-- RECORDS FOR PROCESSING follows --

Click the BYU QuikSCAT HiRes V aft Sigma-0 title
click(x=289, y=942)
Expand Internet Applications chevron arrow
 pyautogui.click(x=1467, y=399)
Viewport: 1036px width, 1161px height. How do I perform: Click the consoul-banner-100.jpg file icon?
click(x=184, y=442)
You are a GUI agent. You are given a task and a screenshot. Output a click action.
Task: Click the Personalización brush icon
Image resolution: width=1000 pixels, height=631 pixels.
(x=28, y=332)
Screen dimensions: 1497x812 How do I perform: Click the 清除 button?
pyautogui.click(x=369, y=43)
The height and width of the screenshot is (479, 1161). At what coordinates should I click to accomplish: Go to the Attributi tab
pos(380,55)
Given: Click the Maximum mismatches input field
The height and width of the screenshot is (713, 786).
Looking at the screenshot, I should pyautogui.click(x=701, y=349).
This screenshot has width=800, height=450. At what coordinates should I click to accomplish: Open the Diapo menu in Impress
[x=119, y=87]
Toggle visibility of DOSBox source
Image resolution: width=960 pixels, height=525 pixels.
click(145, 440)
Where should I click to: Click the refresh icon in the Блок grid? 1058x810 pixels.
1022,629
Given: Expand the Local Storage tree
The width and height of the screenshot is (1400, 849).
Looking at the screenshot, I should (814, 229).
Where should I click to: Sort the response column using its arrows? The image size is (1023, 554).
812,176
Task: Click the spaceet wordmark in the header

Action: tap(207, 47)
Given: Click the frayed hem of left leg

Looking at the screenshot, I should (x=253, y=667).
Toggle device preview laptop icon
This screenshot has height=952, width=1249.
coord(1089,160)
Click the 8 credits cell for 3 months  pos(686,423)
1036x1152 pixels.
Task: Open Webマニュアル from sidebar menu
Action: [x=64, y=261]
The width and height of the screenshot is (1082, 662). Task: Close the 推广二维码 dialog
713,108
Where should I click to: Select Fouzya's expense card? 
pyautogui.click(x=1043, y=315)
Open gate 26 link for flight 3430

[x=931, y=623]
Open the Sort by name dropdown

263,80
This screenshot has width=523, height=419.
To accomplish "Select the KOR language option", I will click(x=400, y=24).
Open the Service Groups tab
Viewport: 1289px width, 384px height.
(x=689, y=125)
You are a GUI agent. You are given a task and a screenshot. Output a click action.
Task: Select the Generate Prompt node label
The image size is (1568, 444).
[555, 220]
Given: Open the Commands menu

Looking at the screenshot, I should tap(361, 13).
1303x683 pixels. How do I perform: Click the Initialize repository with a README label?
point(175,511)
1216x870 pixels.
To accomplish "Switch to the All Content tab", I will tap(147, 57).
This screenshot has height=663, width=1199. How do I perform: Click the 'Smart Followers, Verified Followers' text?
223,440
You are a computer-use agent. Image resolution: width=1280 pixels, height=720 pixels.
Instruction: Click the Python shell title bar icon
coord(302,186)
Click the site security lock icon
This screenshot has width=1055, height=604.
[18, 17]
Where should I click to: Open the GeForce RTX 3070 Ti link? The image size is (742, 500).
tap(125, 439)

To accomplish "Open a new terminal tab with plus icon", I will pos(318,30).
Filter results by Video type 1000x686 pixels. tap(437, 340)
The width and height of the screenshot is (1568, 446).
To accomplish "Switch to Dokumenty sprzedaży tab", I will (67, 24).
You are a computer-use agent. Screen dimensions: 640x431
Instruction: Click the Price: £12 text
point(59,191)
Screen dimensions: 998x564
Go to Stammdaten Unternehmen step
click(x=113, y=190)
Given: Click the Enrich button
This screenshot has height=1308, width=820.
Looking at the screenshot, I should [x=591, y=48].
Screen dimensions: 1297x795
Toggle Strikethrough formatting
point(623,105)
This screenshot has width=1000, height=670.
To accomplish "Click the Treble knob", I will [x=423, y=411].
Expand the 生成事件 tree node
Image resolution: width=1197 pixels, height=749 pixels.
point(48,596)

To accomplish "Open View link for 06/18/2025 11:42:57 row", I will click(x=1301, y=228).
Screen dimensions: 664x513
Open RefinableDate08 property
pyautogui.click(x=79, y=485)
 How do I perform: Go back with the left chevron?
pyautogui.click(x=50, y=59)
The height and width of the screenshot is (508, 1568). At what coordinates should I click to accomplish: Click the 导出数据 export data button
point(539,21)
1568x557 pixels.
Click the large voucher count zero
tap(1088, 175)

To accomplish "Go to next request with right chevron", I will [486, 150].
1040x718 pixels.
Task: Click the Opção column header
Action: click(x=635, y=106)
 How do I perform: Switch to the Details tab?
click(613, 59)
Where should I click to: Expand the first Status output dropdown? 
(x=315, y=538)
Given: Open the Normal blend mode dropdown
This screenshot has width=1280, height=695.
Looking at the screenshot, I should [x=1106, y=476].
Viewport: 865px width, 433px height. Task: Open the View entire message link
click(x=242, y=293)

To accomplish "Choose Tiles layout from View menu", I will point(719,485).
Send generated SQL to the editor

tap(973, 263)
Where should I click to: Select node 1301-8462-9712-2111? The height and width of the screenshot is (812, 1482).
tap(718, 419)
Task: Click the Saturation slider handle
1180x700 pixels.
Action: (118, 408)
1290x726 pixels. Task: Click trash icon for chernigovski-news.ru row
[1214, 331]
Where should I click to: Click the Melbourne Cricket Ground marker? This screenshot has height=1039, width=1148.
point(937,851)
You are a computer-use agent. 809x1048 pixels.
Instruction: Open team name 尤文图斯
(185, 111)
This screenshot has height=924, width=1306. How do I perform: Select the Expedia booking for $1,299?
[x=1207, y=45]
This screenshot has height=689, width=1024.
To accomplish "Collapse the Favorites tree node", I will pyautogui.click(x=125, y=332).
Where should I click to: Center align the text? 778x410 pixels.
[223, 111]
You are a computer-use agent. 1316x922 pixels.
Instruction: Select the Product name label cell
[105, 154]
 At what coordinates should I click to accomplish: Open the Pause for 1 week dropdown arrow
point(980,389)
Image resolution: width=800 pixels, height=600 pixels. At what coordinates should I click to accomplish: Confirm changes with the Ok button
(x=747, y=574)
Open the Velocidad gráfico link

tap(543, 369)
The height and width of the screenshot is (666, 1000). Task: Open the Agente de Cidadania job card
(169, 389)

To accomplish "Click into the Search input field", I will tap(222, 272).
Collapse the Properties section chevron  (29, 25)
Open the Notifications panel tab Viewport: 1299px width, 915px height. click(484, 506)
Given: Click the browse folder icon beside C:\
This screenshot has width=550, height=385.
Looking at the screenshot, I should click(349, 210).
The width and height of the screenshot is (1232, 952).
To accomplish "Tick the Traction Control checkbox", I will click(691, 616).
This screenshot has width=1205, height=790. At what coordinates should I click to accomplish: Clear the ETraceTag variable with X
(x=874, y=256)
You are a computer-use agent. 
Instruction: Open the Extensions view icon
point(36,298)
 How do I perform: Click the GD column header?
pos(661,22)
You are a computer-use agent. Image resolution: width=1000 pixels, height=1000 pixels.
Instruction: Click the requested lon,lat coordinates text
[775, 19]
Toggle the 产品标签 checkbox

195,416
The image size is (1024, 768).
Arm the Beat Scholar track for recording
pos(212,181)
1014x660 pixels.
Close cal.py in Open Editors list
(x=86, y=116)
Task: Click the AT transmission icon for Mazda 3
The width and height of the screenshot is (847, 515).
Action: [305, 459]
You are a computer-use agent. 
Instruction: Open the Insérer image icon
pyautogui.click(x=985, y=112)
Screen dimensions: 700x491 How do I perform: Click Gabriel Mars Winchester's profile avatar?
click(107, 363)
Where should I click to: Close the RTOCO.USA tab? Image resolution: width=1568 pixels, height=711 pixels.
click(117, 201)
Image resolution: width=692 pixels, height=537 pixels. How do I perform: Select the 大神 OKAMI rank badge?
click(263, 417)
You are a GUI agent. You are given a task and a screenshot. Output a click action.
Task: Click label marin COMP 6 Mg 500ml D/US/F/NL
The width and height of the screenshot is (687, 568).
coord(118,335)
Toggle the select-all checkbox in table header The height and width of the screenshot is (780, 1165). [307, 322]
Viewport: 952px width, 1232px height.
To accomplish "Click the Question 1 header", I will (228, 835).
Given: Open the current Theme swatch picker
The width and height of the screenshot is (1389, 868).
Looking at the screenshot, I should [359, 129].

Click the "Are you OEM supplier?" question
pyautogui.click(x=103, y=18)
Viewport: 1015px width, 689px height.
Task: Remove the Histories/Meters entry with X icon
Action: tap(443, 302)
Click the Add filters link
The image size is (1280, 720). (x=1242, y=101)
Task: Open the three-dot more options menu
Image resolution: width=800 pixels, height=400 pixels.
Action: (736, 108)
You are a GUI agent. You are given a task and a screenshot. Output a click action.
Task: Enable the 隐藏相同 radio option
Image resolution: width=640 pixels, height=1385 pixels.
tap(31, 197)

-- RECORDS FOR PROCESSING concluded --

__TRY IT__. Write the number of lines in the listing above that contain the word "input". No other text should appear.

__RESULT OF THIS EXERCISE__. 2